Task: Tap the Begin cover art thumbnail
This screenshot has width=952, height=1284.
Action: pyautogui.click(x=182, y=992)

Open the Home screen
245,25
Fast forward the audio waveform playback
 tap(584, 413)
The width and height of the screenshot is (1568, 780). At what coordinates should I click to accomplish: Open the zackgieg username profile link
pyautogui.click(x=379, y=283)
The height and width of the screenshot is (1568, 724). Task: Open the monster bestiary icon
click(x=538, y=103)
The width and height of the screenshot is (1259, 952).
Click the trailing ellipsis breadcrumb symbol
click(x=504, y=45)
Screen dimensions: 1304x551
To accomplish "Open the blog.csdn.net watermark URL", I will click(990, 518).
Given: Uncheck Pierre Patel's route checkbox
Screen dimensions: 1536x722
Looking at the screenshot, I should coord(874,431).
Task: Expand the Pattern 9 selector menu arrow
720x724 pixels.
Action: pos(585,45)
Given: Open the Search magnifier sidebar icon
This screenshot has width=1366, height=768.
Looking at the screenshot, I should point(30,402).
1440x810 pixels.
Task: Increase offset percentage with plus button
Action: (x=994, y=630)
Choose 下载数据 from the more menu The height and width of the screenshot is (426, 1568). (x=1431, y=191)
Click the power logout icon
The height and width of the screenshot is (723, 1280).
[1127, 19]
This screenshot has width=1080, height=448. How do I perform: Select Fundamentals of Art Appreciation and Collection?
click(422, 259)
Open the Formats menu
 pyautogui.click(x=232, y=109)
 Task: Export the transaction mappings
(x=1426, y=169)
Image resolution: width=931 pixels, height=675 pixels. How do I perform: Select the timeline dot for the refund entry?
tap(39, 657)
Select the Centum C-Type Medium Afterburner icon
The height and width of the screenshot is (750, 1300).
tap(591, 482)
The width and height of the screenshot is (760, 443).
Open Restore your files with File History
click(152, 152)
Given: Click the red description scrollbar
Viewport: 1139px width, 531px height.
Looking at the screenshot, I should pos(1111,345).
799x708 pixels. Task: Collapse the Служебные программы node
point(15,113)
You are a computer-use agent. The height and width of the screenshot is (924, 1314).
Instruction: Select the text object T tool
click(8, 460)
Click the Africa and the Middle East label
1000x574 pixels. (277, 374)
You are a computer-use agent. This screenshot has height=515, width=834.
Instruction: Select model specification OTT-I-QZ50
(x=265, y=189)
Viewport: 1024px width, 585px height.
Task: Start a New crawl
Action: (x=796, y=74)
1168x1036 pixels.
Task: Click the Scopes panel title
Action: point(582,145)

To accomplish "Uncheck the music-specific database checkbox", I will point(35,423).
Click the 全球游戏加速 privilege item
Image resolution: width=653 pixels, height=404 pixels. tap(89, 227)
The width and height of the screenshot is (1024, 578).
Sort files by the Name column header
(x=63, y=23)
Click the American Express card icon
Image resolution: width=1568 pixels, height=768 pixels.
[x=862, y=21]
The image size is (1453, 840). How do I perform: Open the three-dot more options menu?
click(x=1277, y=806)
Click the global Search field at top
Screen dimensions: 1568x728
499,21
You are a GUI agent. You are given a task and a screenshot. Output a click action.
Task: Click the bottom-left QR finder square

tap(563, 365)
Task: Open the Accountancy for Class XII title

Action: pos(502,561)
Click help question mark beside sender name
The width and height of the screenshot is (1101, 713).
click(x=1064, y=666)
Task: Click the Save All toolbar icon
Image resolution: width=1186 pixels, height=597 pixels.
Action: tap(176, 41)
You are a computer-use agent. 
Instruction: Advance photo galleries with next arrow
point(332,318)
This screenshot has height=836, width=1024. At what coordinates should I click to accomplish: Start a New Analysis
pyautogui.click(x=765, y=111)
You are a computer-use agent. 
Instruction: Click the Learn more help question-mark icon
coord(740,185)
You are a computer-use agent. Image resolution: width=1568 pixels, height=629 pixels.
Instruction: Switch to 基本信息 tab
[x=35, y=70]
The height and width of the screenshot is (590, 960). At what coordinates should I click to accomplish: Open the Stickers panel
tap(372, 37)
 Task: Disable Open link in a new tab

==============================

→ **Exercise**:
Track down all lines above with the string "checkbox" and copy them.

→ **Exercise answer**:
Given: Uncheck Pierre Patel's route checkbox
To accomplish "Uncheck the music-specific database checkbox", I will point(35,423).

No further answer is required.